The young man is lying. In his memory, the stranger hears a last forsaken cry as the girl falls down, a screech and them a scream so tortured and sad that even he, at his many many eons of age, is tempted to try and actively forget it. It is of course impossible for him to forget. The human, Arab boy has the luxury of spending his short life in this sand whipped place pushing that memory away and away and away. The stranger with the white skin wonders cooly what it would feel like to envy him.


“You see I know when there is a curse. And to touch her or help her or even look at her, was cursed.” Now the Arab boy is pleading, trying to explain. As though leaving her was a crime. “So the caravan walk pass her, last thing I see is, she finally falls. And there is a little dark hump where her shoulders are, then the camels walk too far and I cannot see her any more. I breathed happy sigh of relief and went on.”

“*Ok.*” And that is all the stranger says. He makes a gesture. The boy runs back to his camel. He says several words to his father. The caravan moves on.

The stranger looks out over the line in the sand.

It is disheartening, to be human and know how big the desert is. He can sense some of this, though he does not share a mortal’s sense of fatal tradgety. In the footsteps, there is some kind of morbid taint, a shadow of darkness, or glowing particle, that he can trace. A radioactive signature, or a curse. Either one. Neither phrase in English can adequatly describe or explain what is going on.

The stranger sighs. “Altera, what have you done?
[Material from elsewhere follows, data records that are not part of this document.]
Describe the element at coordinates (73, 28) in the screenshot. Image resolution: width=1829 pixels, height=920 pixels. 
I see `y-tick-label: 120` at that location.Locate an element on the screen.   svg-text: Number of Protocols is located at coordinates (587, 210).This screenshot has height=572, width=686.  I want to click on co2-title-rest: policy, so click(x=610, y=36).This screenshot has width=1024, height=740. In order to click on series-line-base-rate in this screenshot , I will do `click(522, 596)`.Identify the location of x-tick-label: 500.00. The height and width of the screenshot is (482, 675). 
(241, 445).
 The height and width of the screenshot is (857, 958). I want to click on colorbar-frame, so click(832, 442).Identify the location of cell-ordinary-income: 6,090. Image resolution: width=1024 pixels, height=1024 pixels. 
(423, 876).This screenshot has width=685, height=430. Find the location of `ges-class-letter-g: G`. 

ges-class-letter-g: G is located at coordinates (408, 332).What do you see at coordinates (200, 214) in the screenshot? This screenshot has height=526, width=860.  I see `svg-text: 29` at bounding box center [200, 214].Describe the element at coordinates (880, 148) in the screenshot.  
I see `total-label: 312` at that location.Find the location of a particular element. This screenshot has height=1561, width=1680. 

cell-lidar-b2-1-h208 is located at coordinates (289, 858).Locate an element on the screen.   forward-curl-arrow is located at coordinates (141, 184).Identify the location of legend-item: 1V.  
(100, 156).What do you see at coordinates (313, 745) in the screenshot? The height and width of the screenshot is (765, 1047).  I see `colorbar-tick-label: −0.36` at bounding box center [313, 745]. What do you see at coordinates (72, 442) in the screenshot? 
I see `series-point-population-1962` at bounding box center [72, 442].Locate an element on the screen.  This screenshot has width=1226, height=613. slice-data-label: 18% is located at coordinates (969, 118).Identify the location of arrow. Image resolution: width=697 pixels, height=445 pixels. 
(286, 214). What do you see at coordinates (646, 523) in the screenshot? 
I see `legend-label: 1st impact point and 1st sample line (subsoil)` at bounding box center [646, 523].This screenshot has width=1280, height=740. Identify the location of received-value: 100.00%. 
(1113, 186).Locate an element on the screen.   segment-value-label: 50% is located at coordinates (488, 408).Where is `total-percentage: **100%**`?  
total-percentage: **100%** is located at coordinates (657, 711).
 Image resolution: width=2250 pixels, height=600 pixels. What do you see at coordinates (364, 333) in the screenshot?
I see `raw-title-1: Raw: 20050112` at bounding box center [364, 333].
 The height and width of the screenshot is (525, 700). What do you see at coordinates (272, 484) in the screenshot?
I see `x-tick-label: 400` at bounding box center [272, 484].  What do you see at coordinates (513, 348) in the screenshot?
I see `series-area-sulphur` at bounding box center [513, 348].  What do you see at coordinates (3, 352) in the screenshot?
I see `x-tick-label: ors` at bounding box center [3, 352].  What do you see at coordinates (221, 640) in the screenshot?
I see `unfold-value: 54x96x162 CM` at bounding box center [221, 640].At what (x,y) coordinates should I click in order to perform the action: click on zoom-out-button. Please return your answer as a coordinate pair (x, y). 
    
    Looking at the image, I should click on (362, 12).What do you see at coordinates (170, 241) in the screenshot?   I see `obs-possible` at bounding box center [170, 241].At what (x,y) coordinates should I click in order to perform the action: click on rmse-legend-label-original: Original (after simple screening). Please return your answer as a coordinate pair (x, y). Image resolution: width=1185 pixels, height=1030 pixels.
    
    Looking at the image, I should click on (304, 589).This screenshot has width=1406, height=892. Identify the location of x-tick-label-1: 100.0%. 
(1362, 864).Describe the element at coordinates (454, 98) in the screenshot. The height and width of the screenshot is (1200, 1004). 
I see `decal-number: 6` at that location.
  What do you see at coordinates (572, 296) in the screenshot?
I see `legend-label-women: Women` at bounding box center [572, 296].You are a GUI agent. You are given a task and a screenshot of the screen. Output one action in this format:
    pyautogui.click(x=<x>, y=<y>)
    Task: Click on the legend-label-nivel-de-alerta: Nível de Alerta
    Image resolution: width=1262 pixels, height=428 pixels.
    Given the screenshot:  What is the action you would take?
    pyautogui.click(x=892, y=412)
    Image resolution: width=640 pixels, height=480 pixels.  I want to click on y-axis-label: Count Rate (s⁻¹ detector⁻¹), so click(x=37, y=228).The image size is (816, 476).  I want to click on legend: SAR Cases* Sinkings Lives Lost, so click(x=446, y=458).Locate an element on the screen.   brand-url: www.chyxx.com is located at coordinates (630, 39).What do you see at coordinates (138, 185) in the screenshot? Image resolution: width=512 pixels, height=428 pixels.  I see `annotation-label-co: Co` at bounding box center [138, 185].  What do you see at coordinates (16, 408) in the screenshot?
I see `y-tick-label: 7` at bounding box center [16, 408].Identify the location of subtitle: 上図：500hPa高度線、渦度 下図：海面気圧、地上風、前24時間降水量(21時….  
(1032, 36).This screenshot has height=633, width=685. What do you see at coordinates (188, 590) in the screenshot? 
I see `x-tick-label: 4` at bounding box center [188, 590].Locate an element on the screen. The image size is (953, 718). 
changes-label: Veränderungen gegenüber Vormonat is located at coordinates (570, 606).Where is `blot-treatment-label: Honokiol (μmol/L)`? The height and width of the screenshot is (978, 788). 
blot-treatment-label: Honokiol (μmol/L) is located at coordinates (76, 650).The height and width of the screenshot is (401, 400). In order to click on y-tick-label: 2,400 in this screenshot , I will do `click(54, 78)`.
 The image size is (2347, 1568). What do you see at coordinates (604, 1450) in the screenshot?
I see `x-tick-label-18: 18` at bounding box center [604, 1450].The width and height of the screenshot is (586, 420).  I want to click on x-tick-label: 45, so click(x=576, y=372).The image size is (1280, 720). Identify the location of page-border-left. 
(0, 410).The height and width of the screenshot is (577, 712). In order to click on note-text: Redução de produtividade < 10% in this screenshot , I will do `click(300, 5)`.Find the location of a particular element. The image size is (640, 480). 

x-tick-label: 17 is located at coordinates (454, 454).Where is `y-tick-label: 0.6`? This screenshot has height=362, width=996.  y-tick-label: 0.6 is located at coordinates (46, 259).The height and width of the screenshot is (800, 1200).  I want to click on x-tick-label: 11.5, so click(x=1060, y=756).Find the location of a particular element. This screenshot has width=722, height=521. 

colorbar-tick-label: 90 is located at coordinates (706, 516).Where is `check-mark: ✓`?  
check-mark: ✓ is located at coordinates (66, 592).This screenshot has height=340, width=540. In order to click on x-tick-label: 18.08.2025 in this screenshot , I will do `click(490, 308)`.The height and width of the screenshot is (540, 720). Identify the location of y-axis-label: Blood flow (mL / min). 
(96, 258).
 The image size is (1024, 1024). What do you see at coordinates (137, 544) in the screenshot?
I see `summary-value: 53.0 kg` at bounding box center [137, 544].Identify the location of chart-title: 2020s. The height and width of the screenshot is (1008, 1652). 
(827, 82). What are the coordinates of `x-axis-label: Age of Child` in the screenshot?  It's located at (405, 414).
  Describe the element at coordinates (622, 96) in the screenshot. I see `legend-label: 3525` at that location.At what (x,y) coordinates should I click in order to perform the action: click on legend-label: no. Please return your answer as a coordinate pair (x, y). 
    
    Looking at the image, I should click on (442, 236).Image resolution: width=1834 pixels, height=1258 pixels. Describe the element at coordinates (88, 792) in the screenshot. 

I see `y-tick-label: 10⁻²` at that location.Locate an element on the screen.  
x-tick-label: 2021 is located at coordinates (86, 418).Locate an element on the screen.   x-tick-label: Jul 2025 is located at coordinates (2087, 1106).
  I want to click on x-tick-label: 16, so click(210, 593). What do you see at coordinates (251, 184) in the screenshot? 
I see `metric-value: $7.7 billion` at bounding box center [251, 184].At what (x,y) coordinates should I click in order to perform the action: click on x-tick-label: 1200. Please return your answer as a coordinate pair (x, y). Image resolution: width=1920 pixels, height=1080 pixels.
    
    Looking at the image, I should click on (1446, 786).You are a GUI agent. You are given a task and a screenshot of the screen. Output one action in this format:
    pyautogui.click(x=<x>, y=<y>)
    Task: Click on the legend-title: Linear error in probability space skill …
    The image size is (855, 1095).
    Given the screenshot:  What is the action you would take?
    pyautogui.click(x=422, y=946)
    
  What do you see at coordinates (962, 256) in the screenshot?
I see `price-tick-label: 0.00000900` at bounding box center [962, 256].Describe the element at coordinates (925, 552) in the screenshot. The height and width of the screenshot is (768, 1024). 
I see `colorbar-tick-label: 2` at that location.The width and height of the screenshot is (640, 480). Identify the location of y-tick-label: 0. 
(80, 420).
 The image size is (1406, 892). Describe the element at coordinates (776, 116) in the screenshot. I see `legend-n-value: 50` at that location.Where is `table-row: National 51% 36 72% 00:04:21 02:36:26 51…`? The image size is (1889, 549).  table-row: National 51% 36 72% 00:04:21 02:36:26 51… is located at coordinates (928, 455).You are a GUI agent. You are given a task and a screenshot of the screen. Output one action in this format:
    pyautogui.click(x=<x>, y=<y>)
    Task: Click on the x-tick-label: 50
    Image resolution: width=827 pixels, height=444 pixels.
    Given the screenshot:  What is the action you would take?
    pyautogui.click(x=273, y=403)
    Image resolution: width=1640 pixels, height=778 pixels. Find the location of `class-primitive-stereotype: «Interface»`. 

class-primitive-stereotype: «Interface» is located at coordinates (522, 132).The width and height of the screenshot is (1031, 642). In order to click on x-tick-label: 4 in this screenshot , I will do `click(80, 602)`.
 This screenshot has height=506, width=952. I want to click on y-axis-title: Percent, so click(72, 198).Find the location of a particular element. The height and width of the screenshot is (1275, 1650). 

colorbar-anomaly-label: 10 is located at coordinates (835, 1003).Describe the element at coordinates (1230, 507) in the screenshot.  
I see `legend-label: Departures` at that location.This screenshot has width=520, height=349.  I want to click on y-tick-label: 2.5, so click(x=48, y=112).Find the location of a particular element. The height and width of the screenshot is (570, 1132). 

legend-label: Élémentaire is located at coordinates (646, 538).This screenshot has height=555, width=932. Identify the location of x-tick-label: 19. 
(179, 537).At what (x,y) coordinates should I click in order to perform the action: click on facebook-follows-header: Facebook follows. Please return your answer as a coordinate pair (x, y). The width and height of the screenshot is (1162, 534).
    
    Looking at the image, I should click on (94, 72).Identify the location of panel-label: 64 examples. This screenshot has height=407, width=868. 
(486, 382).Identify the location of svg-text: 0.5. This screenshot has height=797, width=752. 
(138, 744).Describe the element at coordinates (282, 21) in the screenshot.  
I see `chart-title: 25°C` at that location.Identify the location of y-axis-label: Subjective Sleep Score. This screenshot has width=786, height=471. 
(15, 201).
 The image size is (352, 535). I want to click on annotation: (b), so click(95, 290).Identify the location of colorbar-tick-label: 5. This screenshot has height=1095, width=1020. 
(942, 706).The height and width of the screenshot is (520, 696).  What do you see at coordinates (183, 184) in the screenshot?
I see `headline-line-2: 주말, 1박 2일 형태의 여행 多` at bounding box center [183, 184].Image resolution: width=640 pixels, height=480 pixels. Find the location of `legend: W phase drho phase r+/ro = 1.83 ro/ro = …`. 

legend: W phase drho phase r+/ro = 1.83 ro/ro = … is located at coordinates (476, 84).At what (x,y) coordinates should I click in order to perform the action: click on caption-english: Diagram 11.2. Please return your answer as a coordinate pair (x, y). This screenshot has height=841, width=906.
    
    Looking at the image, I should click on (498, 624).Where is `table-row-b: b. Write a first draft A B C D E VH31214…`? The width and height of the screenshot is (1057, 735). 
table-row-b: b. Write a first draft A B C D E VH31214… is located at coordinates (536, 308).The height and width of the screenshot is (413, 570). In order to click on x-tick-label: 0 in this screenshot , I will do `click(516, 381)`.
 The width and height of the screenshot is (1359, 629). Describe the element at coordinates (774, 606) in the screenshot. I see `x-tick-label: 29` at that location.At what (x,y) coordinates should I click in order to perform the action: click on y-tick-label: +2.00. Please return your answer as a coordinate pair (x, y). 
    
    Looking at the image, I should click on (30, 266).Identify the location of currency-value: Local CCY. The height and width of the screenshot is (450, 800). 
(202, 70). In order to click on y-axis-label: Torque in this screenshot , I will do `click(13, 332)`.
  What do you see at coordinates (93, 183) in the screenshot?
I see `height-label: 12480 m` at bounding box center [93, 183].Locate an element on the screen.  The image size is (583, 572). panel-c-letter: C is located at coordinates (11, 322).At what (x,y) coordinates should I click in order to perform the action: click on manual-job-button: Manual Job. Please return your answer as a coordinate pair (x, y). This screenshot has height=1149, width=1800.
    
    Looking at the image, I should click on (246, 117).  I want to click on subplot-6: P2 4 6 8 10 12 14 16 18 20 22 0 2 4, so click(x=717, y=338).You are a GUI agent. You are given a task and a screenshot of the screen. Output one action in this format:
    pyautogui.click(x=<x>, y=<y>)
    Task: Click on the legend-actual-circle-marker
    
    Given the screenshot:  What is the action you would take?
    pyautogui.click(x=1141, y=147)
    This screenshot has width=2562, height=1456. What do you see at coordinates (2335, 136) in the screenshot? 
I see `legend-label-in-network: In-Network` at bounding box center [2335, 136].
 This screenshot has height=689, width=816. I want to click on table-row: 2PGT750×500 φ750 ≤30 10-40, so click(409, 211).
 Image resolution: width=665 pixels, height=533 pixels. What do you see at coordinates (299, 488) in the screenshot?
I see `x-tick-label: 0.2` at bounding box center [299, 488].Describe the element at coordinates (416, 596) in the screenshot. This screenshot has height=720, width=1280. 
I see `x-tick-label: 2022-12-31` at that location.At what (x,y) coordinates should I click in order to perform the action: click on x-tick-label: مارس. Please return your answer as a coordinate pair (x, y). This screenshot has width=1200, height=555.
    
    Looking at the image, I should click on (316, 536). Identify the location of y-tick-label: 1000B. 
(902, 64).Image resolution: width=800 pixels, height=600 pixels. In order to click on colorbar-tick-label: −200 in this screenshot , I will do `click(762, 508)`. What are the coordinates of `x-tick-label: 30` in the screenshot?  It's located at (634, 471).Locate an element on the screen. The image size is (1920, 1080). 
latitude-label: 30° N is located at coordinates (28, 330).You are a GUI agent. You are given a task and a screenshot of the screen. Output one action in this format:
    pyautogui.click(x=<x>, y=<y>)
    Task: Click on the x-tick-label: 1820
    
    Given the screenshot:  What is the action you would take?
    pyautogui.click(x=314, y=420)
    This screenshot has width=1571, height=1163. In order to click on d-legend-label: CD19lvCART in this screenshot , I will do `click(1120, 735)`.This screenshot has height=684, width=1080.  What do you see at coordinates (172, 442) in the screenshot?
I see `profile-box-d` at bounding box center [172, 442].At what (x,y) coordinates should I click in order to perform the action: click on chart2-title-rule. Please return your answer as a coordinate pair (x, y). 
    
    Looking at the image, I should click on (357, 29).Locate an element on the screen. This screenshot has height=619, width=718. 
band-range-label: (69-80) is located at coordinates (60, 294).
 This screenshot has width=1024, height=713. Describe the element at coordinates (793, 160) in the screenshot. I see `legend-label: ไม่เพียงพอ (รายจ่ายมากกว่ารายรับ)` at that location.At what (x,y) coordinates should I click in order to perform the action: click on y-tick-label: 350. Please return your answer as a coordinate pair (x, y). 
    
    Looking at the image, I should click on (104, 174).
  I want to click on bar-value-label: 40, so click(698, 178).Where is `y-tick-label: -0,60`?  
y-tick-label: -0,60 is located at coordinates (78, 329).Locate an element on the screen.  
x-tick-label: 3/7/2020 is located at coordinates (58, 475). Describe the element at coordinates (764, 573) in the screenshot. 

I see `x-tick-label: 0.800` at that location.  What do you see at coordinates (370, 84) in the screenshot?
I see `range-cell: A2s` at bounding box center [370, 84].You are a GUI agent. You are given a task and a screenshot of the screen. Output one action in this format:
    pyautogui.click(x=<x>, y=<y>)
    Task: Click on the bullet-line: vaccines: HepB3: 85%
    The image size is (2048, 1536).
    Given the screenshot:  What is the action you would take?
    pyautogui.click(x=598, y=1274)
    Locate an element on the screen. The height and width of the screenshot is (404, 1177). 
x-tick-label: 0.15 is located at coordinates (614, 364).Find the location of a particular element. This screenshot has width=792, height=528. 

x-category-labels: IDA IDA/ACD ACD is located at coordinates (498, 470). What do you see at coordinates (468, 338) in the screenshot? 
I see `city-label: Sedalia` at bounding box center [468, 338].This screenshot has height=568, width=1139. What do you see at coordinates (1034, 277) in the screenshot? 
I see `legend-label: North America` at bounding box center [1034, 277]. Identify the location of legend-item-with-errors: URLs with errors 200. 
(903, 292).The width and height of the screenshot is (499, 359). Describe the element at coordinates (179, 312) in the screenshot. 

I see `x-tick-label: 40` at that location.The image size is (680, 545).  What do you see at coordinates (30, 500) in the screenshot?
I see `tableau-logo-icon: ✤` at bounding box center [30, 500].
Where have you gone?”

The footsteps do not answer, and stare back their malevolance at him.

Somewhere, unbeknownst to him, and forgotten by the Arab men, an ash white girl in black wool clothing hides under the shadow of a rock, frothing and foaming. Her eyes are black, and blood has dried around the rims of them. She has held this trace for 28 hours, or rather, been held in it, and there seems no returning, no end to the catotonic misma of eternity spinning endlessly around her head. It is giddy and dismal. And she waits.